## Data for this exercise
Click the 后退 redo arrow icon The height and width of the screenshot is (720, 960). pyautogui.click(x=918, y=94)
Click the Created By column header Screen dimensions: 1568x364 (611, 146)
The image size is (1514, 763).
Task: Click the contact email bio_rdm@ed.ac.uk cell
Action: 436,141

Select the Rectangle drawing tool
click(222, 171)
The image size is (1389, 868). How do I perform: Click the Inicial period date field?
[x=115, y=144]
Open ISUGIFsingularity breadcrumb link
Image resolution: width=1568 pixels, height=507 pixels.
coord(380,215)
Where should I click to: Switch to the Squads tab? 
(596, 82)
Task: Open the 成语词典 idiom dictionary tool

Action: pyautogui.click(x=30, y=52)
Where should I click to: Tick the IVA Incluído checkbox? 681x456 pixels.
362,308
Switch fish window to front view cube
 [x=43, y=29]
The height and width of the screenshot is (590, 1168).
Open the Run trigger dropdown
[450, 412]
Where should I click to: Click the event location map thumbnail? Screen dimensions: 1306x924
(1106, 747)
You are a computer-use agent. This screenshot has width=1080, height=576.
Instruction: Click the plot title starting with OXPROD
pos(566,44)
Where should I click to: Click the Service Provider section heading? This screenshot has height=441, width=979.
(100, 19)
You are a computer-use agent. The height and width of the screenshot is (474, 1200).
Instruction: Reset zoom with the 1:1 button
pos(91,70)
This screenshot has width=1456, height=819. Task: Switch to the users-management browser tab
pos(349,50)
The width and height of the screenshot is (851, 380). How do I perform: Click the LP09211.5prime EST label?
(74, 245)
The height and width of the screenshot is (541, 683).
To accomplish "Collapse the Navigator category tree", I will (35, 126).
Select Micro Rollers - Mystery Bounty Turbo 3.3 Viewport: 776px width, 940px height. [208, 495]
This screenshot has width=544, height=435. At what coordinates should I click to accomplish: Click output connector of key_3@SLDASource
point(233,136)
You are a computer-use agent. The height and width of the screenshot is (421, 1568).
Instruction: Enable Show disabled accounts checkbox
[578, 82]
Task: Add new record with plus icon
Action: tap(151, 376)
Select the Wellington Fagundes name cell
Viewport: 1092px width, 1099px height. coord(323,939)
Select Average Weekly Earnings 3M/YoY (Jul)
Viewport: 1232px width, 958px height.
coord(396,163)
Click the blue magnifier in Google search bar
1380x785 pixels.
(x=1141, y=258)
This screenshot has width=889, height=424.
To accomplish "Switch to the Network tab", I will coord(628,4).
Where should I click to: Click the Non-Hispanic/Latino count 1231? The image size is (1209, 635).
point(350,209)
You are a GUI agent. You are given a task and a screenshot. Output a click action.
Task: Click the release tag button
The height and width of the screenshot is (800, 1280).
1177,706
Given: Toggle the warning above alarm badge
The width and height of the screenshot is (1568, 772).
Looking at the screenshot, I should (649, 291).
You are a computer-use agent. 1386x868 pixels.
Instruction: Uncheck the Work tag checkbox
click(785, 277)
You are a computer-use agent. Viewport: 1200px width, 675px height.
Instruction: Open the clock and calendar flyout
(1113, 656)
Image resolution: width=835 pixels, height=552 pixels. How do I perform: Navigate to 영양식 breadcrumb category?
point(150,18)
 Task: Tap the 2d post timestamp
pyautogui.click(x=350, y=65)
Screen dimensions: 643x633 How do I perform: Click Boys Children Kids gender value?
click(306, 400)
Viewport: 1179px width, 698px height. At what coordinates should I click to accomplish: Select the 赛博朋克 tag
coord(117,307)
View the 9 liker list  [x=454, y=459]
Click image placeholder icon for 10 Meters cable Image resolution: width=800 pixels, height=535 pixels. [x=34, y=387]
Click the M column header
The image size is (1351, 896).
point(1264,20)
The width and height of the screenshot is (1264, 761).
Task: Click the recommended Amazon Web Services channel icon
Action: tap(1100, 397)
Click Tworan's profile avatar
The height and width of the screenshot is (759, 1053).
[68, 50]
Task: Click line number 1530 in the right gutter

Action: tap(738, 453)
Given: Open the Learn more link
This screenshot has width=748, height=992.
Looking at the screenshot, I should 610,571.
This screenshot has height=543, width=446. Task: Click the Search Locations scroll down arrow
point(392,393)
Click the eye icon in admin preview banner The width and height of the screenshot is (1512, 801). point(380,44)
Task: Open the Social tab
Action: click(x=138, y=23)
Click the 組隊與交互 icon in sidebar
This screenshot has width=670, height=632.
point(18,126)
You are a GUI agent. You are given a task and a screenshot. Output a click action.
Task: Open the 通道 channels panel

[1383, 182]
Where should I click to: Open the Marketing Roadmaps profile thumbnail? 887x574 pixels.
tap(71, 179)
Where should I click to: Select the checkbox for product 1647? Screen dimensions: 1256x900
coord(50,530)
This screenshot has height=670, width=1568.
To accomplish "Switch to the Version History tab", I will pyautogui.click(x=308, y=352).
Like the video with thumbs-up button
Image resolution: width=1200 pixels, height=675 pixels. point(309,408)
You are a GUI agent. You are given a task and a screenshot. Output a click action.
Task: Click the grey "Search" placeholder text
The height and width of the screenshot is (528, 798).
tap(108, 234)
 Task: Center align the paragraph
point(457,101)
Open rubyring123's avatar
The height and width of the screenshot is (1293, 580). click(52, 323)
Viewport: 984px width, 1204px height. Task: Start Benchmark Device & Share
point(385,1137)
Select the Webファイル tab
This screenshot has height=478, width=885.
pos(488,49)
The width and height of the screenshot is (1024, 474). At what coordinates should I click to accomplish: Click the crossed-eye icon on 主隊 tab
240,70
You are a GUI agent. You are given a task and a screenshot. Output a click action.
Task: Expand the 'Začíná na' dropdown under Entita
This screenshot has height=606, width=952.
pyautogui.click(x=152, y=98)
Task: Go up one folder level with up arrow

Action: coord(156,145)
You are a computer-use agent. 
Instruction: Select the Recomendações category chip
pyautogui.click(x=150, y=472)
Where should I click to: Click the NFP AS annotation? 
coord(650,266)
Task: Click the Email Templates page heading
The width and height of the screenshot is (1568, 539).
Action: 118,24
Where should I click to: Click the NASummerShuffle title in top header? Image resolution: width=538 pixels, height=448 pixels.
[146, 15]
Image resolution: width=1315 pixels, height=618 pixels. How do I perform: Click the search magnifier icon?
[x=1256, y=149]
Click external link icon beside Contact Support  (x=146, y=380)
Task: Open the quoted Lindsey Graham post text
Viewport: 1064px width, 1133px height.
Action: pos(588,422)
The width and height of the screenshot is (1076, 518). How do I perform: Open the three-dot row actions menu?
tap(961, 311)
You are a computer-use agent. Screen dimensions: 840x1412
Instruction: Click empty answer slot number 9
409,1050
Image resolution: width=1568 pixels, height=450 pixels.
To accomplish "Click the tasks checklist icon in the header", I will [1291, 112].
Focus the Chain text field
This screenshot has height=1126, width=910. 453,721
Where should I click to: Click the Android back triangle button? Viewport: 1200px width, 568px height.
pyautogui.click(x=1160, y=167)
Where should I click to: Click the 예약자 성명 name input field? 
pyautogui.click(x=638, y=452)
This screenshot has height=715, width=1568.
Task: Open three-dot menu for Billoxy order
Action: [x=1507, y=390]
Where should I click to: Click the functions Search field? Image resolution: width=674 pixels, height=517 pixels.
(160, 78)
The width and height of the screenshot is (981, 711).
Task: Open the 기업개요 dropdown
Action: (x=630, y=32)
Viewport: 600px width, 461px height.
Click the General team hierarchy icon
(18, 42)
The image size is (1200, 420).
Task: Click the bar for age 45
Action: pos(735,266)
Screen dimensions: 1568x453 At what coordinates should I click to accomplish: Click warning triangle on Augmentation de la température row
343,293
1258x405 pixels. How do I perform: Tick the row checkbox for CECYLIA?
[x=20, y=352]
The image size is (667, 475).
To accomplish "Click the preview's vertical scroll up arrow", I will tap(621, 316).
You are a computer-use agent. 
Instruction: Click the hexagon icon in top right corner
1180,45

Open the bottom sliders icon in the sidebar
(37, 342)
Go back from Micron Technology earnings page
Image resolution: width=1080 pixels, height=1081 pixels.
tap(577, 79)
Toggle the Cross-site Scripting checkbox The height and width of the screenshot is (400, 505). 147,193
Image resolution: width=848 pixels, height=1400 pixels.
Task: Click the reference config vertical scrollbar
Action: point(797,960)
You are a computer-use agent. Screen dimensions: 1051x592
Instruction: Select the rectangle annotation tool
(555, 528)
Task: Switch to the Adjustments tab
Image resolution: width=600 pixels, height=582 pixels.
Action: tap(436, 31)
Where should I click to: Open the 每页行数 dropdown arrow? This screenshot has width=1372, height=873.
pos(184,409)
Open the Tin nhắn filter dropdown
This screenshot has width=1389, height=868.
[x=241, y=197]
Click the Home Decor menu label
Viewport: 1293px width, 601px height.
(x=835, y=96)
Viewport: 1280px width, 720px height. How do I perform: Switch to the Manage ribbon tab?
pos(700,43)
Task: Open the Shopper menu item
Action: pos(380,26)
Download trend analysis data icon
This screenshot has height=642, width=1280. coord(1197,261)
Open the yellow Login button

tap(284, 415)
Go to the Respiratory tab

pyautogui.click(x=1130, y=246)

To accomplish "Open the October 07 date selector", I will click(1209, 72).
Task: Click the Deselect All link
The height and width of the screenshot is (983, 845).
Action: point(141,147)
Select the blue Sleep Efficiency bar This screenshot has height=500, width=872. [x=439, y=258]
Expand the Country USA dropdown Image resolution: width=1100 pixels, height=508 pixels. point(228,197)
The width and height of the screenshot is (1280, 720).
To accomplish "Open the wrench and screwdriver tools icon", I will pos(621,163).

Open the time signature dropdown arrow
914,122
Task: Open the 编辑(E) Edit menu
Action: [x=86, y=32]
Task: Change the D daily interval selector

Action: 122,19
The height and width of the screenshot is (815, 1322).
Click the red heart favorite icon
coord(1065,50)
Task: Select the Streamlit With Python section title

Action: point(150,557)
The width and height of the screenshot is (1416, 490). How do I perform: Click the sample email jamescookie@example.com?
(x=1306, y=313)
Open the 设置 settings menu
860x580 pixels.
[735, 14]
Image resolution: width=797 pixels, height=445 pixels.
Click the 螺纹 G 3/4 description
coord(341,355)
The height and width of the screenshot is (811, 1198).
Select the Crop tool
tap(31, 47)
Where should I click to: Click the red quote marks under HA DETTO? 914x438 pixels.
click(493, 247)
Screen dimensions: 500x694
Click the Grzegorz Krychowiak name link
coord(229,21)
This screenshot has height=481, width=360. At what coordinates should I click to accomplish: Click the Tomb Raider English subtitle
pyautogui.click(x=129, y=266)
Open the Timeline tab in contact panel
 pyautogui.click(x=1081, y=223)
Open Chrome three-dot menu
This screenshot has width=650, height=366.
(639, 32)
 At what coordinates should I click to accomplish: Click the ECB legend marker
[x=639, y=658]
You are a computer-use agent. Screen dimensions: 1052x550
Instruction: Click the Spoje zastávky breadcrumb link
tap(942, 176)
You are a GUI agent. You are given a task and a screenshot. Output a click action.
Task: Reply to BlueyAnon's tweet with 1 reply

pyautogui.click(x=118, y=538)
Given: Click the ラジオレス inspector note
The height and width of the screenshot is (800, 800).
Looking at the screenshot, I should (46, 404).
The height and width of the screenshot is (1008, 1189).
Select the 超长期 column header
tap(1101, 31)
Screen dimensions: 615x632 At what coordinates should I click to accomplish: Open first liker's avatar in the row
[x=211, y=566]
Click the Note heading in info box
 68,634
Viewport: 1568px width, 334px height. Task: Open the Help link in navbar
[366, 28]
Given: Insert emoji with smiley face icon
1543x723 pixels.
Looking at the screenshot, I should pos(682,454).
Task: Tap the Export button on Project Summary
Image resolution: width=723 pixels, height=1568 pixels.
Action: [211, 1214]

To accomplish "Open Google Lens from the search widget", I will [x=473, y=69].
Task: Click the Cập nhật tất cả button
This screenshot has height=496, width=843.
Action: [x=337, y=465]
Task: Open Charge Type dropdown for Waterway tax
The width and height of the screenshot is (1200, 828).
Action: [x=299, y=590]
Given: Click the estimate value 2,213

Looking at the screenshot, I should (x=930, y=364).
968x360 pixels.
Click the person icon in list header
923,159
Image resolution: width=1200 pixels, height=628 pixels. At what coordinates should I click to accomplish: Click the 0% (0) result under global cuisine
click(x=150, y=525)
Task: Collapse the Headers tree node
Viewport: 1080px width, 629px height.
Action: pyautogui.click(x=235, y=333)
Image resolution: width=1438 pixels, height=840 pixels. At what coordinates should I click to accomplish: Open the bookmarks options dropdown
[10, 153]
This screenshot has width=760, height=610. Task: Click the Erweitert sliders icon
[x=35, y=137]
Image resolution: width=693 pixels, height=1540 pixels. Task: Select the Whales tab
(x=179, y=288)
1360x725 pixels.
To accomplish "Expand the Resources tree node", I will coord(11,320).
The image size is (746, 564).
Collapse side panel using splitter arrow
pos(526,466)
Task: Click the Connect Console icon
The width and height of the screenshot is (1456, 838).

## Work to be completed
Filter the listing above for the string "tree" and copy every matching line.

## Reply to the exercise
To accomplish "Collapse the Navigator category tree", I will (35, 126).
Task: Collapse the Headers tree node
To accomplish "Expand the Resources tree node", I will coord(11,320).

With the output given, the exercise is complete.